Stored data
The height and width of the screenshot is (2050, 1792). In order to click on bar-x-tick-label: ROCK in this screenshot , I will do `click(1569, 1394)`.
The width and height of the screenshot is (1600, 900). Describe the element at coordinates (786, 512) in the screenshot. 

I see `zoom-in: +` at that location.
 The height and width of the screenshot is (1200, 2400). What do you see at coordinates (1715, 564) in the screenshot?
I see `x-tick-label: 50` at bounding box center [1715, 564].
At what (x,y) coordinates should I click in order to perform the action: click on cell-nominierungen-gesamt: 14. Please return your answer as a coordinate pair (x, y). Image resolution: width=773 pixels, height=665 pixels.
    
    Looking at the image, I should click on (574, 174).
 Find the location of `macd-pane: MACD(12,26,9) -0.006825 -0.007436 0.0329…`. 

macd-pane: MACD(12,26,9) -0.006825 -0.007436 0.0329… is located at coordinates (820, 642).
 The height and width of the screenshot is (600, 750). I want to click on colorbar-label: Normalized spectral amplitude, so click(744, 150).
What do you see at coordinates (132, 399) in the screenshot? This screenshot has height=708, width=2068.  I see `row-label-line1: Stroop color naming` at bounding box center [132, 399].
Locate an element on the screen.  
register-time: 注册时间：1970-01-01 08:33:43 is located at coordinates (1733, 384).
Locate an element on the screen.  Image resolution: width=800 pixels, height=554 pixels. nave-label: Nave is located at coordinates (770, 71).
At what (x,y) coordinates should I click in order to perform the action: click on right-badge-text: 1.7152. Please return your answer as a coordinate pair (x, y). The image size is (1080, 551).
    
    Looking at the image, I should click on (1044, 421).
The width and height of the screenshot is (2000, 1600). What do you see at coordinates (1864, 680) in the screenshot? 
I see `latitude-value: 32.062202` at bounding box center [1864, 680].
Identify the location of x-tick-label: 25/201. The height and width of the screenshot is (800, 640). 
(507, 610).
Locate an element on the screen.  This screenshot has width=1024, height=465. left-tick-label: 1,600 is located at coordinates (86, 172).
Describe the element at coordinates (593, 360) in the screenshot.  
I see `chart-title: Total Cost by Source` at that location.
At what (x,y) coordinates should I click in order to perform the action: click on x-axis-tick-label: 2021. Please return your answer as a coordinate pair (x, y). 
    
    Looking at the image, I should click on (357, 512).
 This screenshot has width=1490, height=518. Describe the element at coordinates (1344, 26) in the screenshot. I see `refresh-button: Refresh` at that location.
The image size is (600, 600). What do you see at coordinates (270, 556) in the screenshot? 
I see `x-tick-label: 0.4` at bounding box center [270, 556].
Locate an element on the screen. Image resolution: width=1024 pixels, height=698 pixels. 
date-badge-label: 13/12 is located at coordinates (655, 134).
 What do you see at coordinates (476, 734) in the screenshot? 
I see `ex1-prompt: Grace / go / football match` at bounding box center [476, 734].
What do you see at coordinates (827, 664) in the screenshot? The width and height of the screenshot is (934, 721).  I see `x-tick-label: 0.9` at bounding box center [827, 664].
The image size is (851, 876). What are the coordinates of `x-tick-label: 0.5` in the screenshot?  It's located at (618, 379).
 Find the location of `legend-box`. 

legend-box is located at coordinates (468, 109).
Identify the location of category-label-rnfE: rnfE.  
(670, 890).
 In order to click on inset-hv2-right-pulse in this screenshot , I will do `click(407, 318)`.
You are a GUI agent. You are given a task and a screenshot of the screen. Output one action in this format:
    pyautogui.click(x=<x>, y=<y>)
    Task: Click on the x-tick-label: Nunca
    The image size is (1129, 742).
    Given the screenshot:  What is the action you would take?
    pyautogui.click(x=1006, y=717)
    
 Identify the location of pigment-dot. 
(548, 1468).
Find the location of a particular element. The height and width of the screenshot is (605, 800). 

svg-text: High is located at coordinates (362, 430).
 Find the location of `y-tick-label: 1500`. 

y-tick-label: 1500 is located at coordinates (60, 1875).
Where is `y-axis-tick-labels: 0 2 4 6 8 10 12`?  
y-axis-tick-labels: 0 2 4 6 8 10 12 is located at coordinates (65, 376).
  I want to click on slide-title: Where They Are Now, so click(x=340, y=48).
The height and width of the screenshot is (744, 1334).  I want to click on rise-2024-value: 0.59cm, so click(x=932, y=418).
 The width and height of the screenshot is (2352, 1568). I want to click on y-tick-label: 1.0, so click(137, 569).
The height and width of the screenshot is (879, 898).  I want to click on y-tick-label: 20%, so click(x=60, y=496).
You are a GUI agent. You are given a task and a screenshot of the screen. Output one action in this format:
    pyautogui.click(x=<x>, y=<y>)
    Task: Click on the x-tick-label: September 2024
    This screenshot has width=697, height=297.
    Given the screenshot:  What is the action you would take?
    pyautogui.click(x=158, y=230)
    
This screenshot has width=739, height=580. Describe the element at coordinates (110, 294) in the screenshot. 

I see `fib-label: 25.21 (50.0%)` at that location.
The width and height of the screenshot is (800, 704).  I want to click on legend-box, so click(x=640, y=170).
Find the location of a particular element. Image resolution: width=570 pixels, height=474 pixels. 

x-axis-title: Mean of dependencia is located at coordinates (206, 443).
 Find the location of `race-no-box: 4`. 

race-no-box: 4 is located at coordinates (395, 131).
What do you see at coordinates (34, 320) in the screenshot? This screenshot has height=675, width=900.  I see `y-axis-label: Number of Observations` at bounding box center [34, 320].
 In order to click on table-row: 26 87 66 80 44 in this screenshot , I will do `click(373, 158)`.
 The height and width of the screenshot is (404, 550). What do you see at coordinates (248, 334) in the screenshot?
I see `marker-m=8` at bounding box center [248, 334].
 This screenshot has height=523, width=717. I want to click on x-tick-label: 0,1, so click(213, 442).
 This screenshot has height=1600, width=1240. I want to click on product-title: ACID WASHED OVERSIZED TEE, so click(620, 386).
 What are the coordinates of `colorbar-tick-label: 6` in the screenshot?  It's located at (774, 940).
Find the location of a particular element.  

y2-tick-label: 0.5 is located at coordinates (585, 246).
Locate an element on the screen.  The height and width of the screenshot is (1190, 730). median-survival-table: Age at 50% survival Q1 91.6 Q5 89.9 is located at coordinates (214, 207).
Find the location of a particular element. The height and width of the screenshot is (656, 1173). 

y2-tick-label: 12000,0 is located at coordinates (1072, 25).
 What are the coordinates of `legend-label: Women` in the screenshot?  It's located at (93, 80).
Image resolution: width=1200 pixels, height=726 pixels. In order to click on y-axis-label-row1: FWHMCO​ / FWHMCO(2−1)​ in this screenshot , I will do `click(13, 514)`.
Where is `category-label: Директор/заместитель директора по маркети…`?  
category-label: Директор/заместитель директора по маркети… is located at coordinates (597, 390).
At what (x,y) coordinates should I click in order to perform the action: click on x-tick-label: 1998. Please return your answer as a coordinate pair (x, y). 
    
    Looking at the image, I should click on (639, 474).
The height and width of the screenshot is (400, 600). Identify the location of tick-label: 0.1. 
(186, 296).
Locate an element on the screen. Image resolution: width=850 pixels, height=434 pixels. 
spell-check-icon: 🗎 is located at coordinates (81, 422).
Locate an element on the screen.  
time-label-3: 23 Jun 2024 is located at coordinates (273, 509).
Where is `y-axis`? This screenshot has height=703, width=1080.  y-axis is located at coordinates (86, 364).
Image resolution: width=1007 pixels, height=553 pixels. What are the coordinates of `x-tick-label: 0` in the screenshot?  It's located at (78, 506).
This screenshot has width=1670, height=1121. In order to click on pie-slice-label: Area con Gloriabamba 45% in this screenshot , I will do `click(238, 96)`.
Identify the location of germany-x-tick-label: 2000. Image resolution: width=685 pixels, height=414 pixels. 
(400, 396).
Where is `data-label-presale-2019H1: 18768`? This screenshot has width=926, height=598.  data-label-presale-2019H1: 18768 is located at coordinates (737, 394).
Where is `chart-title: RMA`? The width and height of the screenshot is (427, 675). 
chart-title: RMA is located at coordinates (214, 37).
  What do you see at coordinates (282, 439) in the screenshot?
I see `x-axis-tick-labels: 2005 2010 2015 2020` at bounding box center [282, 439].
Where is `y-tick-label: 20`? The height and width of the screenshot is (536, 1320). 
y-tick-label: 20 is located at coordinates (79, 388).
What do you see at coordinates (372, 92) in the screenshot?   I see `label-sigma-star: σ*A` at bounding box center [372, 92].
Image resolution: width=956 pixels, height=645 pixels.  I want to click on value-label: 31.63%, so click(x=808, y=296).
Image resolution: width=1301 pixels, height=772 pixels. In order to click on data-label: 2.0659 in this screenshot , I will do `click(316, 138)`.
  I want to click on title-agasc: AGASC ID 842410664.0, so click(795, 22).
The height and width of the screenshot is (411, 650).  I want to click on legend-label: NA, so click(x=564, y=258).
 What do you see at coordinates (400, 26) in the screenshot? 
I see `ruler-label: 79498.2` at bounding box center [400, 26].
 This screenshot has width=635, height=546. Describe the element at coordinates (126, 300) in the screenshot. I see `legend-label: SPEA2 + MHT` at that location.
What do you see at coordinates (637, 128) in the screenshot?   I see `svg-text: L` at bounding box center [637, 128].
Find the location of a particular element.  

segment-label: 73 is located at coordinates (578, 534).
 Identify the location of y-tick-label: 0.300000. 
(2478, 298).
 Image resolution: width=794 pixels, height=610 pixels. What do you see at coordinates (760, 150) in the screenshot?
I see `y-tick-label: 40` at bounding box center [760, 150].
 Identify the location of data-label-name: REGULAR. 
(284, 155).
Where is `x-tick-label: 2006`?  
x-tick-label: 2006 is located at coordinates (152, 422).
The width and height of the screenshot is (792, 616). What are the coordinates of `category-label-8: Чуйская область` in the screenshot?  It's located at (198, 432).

- **TASK**
Can you copy out the lines of the material word for word, starting with the line containing "The width and height of the screenshot is (800, 704)." and going on through the line containing "What do you see at coordinates (34, 320)"?

- **REPLY**
The width and height of the screenshot is (800, 704).  I want to click on legend-box, so click(x=640, y=170).
Find the location of a particular element. Image resolution: width=570 pixels, height=474 pixels. 

x-axis-title: Mean of dependencia is located at coordinates (206, 443).
 Find the location of `race-no-box: 4`. 

race-no-box: 4 is located at coordinates (395, 131).
What do you see at coordinates (34, 320) in the screenshot? This screenshot has height=675, width=900.  I see `y-axis-label: Number of Observations` at bounding box center [34, 320].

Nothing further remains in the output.